Carles Puigdemont está entre «ser o no ser». Igual que buscó una vía de confrontación para imponer en el Parlament una declaración de independencia simbólica a través de una nueva legalidad ilegal, juega a encontrar la fórmula de ser investido presidente sin pisar Cataluña. Tiene el beneplácito de Roger Torrent, presidente de la Mesa, como de la mayoría secesionista de la Cámara para maquinar el truco que mantenga la realidad catalana en un agujero negro.
Por esa senda, sigue dando lecciones de democracia allí donde le ponen un micrófono. Menos mal que no todos se prestan. La profesora experta en la Unión Europea Marlene Wind le arrinconó en su charla en la Universidad de Copenhague centrando las preguntas en sus contradicciones. «¿La democracia es sólo los referendos y votar o también el respeto a la ley y la Constitución? ¿Acaso es porque Cataluña es la región más rica y sólo le interesa deshacerse de los más pobres? ¿Quiere balcanizar España?» Tan sólo le faltó rematarle con un elocuente «algo huele a podrido en Dinamarca».

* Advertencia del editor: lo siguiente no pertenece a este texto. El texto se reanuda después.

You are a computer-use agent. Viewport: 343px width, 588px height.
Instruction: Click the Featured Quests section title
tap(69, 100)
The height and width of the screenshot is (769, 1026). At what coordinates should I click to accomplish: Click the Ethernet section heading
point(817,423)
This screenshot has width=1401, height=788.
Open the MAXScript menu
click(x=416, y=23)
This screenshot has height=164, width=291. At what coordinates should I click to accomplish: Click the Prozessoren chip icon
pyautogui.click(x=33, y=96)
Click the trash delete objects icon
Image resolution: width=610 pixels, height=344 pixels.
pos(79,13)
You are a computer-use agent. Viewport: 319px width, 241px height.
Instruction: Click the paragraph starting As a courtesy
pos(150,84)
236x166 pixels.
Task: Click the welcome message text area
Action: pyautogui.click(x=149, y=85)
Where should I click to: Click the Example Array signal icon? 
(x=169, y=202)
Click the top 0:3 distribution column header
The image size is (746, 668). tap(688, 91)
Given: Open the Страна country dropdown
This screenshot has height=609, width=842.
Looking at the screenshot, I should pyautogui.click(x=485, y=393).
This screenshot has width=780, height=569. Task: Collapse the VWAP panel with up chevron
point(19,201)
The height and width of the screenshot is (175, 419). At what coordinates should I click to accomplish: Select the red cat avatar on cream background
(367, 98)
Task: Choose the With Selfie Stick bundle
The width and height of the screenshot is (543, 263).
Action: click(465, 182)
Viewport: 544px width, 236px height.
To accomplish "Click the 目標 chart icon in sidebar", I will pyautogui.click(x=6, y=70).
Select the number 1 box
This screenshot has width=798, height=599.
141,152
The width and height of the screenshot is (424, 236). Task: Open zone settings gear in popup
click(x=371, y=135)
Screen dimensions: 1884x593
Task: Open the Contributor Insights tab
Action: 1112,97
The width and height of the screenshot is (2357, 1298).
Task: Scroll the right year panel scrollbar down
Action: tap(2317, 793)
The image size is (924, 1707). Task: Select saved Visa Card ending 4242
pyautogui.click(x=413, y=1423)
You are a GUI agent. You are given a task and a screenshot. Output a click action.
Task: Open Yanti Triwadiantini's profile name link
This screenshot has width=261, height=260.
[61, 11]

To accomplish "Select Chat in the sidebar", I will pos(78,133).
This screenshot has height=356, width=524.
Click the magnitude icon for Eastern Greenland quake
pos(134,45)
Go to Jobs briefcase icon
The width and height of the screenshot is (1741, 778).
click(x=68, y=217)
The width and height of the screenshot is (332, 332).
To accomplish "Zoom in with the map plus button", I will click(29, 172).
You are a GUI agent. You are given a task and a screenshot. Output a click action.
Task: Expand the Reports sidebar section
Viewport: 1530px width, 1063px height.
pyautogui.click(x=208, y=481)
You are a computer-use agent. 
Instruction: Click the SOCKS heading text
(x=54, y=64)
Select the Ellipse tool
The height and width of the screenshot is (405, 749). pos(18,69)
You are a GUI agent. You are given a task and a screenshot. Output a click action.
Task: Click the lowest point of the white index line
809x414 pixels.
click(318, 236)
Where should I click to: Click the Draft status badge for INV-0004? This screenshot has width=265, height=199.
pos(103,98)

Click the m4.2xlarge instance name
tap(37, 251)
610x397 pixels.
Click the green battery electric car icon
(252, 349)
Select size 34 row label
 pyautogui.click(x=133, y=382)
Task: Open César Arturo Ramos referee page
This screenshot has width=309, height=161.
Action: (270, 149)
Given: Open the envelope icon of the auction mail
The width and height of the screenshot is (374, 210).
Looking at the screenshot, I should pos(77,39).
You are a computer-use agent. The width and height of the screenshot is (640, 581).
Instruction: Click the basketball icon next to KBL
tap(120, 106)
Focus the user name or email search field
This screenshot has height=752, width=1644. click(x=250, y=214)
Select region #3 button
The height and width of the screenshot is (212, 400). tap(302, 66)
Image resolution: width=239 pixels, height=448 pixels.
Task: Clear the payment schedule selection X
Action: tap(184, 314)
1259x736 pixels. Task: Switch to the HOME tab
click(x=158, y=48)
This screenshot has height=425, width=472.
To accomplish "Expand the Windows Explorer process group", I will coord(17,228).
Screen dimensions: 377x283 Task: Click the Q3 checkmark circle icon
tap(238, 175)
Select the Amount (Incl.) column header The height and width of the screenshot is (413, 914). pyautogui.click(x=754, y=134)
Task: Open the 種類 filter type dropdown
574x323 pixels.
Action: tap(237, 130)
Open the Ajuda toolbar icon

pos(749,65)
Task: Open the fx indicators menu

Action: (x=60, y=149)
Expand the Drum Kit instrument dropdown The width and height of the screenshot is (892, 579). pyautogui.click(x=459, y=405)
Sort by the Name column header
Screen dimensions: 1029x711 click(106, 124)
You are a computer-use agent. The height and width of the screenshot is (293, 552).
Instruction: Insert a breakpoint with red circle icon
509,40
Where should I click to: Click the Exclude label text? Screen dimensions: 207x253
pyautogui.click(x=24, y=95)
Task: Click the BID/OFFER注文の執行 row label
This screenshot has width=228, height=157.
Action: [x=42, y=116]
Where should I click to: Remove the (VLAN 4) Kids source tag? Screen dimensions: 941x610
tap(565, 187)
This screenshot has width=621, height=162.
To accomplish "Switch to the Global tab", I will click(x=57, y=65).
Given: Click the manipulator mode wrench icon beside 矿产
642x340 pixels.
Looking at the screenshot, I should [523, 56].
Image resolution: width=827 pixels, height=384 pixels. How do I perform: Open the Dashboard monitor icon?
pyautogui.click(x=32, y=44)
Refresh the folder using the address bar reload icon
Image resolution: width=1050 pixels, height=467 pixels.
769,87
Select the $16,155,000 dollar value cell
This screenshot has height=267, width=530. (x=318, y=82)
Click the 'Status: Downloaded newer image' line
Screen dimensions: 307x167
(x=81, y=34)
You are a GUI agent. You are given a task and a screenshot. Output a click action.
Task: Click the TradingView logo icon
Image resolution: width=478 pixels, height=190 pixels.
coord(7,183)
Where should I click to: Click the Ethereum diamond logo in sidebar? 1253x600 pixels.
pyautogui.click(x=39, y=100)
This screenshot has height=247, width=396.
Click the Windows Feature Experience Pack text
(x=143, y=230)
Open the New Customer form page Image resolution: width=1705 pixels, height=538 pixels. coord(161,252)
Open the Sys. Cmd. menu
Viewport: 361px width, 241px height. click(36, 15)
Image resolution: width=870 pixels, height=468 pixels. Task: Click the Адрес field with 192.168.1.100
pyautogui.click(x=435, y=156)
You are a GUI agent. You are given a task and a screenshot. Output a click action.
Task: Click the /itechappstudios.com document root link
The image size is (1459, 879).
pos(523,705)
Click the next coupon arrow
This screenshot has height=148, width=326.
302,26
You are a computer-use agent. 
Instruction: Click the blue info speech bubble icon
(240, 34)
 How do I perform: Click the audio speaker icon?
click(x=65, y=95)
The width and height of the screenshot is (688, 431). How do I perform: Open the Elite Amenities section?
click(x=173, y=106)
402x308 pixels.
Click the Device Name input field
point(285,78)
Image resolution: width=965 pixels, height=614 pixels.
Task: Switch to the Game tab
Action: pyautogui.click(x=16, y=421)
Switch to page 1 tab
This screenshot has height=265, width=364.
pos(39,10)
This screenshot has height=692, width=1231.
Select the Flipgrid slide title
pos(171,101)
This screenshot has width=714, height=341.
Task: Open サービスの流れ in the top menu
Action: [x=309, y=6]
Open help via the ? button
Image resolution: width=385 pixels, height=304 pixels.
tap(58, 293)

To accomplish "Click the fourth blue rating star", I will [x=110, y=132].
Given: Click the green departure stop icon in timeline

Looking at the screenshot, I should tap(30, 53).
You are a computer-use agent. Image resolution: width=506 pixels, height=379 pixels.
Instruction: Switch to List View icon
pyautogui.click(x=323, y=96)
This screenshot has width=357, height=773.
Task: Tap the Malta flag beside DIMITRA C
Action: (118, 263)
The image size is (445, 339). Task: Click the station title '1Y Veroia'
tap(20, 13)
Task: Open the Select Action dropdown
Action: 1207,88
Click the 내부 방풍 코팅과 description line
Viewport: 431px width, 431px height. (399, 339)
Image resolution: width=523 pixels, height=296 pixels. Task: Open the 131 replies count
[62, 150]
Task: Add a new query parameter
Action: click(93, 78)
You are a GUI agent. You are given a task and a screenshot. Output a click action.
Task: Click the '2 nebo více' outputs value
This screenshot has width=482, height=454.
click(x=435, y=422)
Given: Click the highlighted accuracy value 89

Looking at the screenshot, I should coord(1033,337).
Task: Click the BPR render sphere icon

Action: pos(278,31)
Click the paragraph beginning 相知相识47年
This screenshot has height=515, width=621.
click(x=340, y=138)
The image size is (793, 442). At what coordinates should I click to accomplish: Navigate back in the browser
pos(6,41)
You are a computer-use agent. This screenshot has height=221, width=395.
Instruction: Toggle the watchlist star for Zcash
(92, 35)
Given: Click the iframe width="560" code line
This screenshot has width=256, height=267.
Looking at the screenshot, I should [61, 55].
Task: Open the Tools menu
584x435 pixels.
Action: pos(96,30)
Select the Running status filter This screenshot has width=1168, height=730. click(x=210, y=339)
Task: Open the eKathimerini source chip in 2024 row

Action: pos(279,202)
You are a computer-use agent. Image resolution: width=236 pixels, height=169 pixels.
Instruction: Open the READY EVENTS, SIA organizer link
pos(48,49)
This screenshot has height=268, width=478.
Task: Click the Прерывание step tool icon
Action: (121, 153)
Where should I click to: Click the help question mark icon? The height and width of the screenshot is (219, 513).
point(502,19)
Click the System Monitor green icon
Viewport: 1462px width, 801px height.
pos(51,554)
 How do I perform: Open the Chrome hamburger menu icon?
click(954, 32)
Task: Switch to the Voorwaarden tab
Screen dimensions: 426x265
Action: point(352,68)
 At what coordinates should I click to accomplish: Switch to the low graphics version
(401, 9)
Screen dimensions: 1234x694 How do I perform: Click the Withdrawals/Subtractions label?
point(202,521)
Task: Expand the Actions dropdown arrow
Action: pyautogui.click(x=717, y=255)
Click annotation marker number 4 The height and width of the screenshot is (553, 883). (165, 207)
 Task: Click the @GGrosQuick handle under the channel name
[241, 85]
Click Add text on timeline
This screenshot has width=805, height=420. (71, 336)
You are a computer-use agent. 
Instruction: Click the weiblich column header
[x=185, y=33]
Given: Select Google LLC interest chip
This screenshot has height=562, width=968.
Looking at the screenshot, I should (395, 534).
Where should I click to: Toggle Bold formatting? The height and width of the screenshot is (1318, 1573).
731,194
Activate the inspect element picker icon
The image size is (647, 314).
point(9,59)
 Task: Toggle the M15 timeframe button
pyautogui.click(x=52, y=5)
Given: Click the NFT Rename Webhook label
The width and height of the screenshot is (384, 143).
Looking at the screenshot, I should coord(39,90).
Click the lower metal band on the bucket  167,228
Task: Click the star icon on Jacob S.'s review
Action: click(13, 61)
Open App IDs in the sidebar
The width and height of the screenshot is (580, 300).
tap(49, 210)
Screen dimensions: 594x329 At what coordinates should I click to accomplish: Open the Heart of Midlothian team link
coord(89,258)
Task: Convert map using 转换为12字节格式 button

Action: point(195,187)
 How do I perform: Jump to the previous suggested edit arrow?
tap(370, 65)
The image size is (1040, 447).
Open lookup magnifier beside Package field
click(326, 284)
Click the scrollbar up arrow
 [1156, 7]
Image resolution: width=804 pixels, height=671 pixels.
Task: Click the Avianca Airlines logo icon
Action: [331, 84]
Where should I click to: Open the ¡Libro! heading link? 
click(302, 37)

Y no. Puigdemont no es Hamlet, aunque haya decidido hacerse el loco. Sus monólogos enfatizando que en España no hay democracia ni tienen profundidad ni se sostienen. Su verdadera contradicción es no afrontar su decisión unilateral cuando estuvo en su mano que tomara otra deriva. Sigue queriendo ser el héroe explotando su papel de víctima del «Estado español franquista», cuando ya tiene la exclusiva el gladiador Oriol Junqueras desde Estremera. El energúmeno que le insta a besar la bandera española llamándole antes «Puigdemierda» le carga de razón en su sinsentido.
A toda costa quiere imponer una realidad virtual en forma de República donde él sería el presidente legítimo convertido en un holograma, como ese personaje histriónico del Enano Rojo compañero del último humano vivo del universo. Puigdemont es igual. Habita en su propia galaxia. A los guionistas de la serie danesa Borgen nunca se les hubiera ocurrido semejante trama.